The first function is $$f(x) = 4x-1$$. This expression involves multiplying a number by 4 and then subtracting 1. We can perform these operations with any real number. For example, if $$x$$ is 5, $$f(5) = 4 \times 5 - 1 = 20 - 1 = 19$$, which is a real number. There are no numbers for which this calculation would not result in a real number. Therefore, the function $$f(x)$$ is defined for all real numbers. This means any number can be an input for $$f(x)$$.

Question1.step3 (Finding the domain of $$g(x)$$)

The second function is $$g(x) = \sqrt{x+2}$$. For a square root to give a real number as an answer, the number inside the square root symbol must be zero or a positive number. It cannot be a negative number.
So, the expression $$x+2$$ must be greater than or equal to 0.
Let's consider some examples:
If $$x = -2$$, then $$x+2 = -2+2 = 0$$. The square root of 0 is 0, which is a real number. So, $$x=-2$$ is allowed.
If $$x = -1$$, then $$x+2 = -1+2 = 1$$. The square root of 1 is 1, which is a real number. So, $$x=-1$$ is allowed.
If $$x = -3$$, then $$x+2 = -3+2 = -1$$. The square root of -1 is not a real number. So, $$x=-3$$ is not allowed.
This shows that for $$g(x)$$ to be defined, $$x$$ must be a number that is -2 or any number greater than -2.

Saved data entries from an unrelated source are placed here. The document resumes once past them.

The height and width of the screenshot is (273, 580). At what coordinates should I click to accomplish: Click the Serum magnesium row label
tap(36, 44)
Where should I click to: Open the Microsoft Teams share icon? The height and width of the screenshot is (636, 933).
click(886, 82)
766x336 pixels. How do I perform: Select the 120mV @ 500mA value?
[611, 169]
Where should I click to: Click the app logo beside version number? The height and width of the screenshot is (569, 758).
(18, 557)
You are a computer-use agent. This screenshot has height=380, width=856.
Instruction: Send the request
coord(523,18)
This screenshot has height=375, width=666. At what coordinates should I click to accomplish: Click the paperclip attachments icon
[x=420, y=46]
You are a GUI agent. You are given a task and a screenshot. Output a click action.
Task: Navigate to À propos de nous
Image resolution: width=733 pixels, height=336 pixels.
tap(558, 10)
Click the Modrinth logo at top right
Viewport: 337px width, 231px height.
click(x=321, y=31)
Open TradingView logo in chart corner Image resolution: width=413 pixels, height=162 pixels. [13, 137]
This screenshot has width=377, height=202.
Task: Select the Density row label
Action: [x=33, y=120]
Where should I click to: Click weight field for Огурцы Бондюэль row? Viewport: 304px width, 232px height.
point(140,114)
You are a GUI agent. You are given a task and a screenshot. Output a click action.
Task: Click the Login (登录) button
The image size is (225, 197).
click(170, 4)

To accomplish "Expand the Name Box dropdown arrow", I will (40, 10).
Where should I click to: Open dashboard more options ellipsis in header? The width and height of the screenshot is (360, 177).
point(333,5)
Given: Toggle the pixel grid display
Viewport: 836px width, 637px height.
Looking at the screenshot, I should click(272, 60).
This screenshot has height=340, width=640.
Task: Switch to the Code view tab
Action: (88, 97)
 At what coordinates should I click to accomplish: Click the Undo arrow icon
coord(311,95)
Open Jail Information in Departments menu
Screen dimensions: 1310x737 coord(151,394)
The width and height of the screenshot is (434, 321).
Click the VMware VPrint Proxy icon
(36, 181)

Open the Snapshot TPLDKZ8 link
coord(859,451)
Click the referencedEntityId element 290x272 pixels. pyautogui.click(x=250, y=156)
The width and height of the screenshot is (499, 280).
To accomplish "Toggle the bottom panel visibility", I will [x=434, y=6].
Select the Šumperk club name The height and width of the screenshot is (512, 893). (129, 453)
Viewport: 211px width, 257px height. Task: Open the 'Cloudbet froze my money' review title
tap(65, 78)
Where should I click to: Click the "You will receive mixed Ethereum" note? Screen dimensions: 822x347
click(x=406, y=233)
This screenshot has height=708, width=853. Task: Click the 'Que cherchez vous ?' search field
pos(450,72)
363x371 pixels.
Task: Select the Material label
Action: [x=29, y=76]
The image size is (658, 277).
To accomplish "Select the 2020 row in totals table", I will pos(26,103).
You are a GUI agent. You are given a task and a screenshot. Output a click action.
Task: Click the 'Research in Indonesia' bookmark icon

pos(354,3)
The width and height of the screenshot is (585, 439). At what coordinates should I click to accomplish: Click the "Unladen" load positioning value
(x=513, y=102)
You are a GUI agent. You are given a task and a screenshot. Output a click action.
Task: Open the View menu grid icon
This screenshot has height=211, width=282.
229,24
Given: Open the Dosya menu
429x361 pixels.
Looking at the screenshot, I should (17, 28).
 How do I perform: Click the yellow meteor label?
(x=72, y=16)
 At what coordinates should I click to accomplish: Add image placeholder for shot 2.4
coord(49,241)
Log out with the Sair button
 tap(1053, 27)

**step4** Finding the domain of $$f+g$$

The function $$(f+g)(x)$$ is found by adding $$f(x)$$ and $$g(x)$$, so $$(f+g)(x) = (4x-1) + \sqrt{x+2}$$. For this combined function to be defined, both $$f(x)$$ and $$g(x)$$ must be defined for the same input $$x$$.
From Step 2, we know that $$f(x)$$ is defined for all real numbers.
From Step 3, we know that $$g(x)$$ is defined only for real numbers $$x$$ that are greater than or equal to -2.
For both functions to work together and produce a real number result, $$x$$ must satisfy both conditions. Since $$f(x)$$ is always defined, the only numbers that can be used as input for $$(f+g)(x)$$ are those where $$g(x)$$ is also defined.
Therefore, the domain of $$(f+g)(x)$$ includes all real numbers $$x$$ such that $$x$$ is greater than or equal to -2. In interval notation, this is written as $$[-2, \infty)$$.